→ **ASSIGNMENT**: Give every line of the listing word for word, beginning at the first and including the line with "Select the Effects" as the last.
▬▬▬
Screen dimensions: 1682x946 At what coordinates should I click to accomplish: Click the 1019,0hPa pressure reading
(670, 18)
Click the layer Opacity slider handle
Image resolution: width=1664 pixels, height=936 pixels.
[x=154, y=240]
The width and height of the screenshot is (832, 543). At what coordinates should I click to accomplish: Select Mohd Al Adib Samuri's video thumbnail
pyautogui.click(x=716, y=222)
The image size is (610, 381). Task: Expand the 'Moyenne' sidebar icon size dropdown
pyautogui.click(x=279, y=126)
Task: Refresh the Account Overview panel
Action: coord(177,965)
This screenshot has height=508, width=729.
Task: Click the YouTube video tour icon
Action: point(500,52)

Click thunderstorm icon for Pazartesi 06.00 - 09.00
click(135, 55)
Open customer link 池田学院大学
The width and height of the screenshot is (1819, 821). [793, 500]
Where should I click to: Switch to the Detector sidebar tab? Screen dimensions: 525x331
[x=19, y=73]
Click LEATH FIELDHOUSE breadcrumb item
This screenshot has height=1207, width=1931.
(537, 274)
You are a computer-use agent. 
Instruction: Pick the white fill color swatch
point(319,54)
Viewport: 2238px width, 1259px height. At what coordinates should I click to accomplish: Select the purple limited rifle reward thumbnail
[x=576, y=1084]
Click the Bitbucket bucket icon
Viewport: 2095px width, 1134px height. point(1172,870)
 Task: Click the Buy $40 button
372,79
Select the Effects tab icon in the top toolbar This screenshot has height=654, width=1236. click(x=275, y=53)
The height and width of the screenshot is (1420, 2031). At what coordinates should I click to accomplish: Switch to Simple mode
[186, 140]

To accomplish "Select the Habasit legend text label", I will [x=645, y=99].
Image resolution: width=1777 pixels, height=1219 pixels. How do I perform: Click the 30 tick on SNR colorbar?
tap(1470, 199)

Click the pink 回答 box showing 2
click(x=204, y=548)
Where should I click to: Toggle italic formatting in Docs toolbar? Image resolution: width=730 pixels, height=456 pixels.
▬▬▬
→ **RESPONSE TO THE EXERCISE**:
Screen dimensions: 1682x946 At what coordinates should I click to accomplish: Click the 1019,0hPa pressure reading
(670, 18)
Click the layer Opacity slider handle
Image resolution: width=1664 pixels, height=936 pixels.
[x=154, y=240]
The width and height of the screenshot is (832, 543). At what coordinates should I click to accomplish: Select Mohd Al Adib Samuri's video thumbnail
pyautogui.click(x=716, y=222)
The image size is (610, 381). Task: Expand the 'Moyenne' sidebar icon size dropdown
pyautogui.click(x=279, y=126)
Task: Refresh the Account Overview panel
Action: coord(177,965)
This screenshot has height=508, width=729.
Task: Click the YouTube video tour icon
Action: point(500,52)

Click thunderstorm icon for Pazartesi 06.00 - 09.00
click(135, 55)
Open customer link 池田学院大学
The width and height of the screenshot is (1819, 821). [793, 500]
Where should I click to: Switch to the Detector sidebar tab? Screen dimensions: 525x331
[x=19, y=73]
Click LEATH FIELDHOUSE breadcrumb item
This screenshot has height=1207, width=1931.
(537, 274)
You are a computer-use agent. 
Instruction: Pick the white fill color swatch
point(319,54)
Viewport: 2238px width, 1259px height. At what coordinates should I click to accomplish: Select the purple limited rifle reward thumbnail
[x=576, y=1084]
Click the Bitbucket bucket icon
Viewport: 2095px width, 1134px height. point(1172,870)
 Task: Click the Buy $40 button
372,79
Select the Effects tab icon in the top toolbar This screenshot has height=654, width=1236. click(x=275, y=53)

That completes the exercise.